Le reste du tour est heureusement moins tragique et nous abandonnons le vélo tout terrain pour le vélo de route. Nous pouvons alors contempler les nombreux hameaux coincés entre les montagnes et le lac, les bicoques en bois au milieu de rizières, ainsi que quelques scènes de vie surprenantes, tels ces chasseurs armés de piques tenant leurs chiens en laisse et partant en direction de la jungle alentour ou encore ces deux groupes de sportifs pagayant vigoureusement sur leur long canoë traditionnel lors d'un entrainement en vue de quelques courses.
Nous sommes de retour en début d'après-midi à la guesthouse, heureux mais le fessier brisé, comme prévu. Le soir, le coucher de soleil sur le lac offre un spectacle superbe.
Le lendemain, nous changeons de gesthouse, nous abandonnons Abang (frère en bahasa) Gesthouse pour Lili's Guesthouse. Cette dernière est plus fréquentée que la première et le propriétaire, Rommi, plus sympathique que notre "ancienne" un peu collante à l'heure des repas car elle espère que nous dépenserons nos sous chez elle. En revanche, nous y sommes moins confortablement installés.

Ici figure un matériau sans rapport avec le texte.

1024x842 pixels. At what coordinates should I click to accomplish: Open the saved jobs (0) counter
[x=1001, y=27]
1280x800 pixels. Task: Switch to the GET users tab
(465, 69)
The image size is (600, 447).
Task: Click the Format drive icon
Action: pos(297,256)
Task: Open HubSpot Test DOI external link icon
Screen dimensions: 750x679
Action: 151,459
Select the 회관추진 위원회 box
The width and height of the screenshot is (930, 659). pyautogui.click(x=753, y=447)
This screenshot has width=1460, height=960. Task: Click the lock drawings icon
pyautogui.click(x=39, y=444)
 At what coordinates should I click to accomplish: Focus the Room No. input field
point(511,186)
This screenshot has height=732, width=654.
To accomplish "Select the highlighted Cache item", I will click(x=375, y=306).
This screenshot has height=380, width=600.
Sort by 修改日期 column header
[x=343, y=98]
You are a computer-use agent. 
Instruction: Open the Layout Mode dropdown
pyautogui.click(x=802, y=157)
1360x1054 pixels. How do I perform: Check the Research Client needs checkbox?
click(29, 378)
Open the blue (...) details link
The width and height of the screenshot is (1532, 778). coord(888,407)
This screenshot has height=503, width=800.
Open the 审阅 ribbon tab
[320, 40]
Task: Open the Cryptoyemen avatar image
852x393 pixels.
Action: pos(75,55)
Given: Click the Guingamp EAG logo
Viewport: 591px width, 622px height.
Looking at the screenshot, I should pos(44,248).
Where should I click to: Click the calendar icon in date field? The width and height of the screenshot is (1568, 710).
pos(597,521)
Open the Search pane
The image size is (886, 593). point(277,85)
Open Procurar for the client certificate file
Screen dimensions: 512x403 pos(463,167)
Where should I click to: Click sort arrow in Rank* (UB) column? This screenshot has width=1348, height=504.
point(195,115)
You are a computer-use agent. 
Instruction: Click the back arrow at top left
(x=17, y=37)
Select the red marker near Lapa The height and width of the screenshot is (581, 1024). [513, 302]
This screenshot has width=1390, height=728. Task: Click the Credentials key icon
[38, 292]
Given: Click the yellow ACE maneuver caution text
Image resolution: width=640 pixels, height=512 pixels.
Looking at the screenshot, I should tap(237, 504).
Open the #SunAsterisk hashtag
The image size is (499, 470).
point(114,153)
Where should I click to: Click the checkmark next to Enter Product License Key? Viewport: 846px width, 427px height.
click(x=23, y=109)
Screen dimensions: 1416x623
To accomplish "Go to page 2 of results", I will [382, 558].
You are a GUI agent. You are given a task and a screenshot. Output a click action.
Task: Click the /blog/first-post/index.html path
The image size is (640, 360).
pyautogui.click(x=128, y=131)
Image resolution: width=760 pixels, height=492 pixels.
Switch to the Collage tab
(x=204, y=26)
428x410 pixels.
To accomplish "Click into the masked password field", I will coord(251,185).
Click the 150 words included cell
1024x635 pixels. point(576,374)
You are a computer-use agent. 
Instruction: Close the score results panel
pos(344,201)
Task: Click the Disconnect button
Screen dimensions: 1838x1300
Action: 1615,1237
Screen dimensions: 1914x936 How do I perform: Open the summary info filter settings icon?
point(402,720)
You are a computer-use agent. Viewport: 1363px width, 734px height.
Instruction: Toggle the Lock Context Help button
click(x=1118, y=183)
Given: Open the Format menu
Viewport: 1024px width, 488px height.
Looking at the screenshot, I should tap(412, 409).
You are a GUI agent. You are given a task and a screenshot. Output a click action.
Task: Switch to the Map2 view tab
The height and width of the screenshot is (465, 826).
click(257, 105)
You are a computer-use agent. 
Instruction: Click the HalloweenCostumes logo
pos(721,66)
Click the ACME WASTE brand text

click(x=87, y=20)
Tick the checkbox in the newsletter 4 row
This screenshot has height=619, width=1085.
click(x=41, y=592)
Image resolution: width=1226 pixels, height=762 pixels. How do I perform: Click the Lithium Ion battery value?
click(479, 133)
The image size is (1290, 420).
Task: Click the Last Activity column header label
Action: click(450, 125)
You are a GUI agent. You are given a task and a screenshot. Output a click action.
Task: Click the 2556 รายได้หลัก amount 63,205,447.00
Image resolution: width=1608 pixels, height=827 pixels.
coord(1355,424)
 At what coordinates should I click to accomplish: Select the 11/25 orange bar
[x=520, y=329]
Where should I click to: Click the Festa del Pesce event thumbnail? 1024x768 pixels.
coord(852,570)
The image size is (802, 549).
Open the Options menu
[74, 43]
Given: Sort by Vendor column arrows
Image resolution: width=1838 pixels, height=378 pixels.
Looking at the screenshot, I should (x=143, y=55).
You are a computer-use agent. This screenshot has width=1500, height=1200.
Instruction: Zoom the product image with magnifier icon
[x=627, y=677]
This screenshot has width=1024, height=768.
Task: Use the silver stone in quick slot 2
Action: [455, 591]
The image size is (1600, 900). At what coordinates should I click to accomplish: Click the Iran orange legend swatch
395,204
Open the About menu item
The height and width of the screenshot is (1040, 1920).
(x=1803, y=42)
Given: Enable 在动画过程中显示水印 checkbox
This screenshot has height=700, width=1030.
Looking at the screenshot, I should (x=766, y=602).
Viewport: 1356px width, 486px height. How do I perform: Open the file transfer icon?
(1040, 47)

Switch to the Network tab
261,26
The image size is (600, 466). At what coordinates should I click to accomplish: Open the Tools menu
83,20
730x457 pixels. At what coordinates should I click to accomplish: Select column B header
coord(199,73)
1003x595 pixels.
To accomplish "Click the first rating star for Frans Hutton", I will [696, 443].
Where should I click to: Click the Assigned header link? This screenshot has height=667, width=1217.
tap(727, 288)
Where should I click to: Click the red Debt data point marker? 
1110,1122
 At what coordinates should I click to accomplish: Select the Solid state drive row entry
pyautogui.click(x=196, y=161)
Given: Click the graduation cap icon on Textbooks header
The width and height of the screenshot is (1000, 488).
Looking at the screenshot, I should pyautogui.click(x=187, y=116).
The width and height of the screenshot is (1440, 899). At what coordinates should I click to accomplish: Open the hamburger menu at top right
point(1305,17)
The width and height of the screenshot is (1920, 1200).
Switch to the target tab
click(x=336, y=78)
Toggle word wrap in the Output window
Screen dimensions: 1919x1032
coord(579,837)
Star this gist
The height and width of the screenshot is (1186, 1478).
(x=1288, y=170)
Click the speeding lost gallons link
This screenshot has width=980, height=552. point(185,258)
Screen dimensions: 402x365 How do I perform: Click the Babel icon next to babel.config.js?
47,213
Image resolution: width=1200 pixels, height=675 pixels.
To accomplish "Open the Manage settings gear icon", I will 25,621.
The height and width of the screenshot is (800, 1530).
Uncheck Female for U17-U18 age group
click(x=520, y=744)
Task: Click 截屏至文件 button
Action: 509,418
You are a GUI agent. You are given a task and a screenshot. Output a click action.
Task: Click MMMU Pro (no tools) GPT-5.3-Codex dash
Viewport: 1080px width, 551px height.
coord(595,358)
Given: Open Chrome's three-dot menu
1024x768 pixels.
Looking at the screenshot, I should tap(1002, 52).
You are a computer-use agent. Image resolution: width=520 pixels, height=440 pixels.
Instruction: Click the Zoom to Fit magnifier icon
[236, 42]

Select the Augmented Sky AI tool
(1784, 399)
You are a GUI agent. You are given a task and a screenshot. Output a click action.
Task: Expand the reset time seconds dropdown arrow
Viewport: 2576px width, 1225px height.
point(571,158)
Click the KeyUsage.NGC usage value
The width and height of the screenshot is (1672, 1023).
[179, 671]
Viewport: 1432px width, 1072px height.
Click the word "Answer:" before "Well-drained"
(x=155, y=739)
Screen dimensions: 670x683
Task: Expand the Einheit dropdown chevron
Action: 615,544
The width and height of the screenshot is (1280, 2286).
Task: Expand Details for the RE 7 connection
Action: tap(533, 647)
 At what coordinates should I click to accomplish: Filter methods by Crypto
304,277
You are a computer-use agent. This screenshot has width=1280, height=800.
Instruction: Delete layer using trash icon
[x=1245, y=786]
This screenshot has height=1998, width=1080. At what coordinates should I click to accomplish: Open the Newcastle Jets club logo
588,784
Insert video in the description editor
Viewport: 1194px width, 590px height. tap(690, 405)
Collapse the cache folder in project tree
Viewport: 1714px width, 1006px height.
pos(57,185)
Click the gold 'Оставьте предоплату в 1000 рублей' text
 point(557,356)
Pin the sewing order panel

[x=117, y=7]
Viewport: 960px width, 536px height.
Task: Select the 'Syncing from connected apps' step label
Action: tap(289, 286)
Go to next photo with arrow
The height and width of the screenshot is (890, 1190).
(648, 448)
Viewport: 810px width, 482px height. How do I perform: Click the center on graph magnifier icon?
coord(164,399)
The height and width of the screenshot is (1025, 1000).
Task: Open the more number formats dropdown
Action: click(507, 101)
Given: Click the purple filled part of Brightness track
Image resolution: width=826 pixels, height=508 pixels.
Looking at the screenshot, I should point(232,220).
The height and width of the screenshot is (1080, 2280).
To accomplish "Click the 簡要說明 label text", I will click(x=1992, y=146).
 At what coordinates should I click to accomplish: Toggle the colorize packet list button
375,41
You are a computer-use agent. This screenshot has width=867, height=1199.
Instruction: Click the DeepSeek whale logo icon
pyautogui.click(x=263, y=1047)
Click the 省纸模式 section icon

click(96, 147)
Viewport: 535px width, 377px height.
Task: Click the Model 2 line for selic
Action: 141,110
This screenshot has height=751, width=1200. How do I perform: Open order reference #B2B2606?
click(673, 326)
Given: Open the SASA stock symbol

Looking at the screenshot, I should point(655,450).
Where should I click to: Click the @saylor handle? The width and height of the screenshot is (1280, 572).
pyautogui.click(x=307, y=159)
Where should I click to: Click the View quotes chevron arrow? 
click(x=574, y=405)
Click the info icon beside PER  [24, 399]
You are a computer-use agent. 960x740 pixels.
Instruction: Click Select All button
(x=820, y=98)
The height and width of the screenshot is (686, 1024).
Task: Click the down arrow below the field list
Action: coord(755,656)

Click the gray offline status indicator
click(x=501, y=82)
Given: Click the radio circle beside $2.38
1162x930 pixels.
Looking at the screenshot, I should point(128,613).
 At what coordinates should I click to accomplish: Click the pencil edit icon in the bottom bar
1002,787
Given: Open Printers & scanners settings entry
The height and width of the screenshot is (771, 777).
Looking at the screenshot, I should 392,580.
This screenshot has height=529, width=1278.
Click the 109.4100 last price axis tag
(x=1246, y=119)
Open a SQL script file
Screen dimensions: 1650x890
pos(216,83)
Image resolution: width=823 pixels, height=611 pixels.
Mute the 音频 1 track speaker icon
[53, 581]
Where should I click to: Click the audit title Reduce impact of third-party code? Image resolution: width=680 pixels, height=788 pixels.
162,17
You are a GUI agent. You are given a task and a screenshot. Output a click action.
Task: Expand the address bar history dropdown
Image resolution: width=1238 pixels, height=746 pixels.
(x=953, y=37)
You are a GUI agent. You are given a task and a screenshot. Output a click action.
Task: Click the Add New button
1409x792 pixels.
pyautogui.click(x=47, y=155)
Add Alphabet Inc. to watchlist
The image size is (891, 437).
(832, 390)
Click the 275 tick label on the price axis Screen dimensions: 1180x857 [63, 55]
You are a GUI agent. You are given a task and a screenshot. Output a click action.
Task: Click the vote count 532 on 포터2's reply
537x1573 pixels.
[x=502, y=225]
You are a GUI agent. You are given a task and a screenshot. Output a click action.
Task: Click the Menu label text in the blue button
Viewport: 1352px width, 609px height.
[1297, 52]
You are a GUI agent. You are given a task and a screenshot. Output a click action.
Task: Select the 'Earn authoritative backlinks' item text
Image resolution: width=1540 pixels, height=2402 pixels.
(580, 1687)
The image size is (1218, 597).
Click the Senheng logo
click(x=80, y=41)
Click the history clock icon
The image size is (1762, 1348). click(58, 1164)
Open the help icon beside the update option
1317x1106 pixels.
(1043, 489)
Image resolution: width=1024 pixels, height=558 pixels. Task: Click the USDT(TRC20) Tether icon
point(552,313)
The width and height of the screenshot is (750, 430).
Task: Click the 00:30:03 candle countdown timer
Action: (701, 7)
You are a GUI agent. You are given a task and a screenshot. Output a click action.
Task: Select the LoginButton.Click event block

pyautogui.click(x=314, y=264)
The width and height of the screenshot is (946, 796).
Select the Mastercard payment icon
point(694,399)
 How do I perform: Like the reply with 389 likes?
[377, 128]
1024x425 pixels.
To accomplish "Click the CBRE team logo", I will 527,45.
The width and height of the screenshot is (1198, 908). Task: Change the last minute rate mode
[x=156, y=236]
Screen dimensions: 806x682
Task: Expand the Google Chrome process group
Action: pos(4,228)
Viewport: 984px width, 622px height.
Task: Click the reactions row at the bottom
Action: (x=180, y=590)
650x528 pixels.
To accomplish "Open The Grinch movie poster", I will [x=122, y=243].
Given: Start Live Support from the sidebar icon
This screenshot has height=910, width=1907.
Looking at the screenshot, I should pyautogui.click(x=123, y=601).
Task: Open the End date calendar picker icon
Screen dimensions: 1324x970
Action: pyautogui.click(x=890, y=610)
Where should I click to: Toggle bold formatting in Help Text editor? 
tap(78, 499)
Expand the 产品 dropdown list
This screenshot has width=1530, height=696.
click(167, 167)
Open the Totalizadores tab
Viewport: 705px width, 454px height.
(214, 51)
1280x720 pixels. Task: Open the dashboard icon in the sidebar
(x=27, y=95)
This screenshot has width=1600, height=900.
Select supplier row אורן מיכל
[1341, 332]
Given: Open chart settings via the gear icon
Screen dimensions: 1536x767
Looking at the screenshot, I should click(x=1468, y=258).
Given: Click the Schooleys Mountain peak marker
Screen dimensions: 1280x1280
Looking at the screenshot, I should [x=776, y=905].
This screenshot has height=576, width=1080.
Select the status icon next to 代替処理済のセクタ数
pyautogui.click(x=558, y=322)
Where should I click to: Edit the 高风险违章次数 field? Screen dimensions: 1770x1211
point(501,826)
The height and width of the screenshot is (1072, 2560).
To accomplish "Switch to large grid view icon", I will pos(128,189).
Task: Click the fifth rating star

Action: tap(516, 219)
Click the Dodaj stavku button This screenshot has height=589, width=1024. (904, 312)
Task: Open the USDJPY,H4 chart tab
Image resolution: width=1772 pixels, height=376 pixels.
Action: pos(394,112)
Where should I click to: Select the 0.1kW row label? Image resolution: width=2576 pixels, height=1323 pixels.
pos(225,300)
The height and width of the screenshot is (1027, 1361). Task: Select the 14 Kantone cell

Pendant cette journée, je vais simplement faire un tour dans la jungle environnante pour aller admirer une cascade ; l'occasion également "d'attraper" mes deux premières sangsues. L’expérience n'est pas franchement traumatisante. Leur morsure est parfaitement indolore et il est facile de les arracher avant de les balancer dans la nature.
Le 18 mai au matin, Rikard m'abandonne lâchement pour aller visiter quelques autres parties de l'Indonésie. Pour ma part, je souhaite profiter encore des lieux. L'objectif du jour est de faire un tour sur le lac avec une pirogue traditionnelle. Rommi m'apporte celle-ci. Elle est superbe, orange avec un liseret bleu, mais surtout petite, étroite et fort arrondie. Lorsque je monte dedans, je manque de basculer directement à l'eau. Se maintenir en équilibre sur la petite embarcation s'avère être un sport délicat. Je quitte le rivage précautionneusement, à petits coups de pagaie. Outre la difficulté de ne pas finir à l'eau, je me confronte à nouveau au problème de progresser sans faire de constants zigzags. Là, je n'ai pas de réponse évidente !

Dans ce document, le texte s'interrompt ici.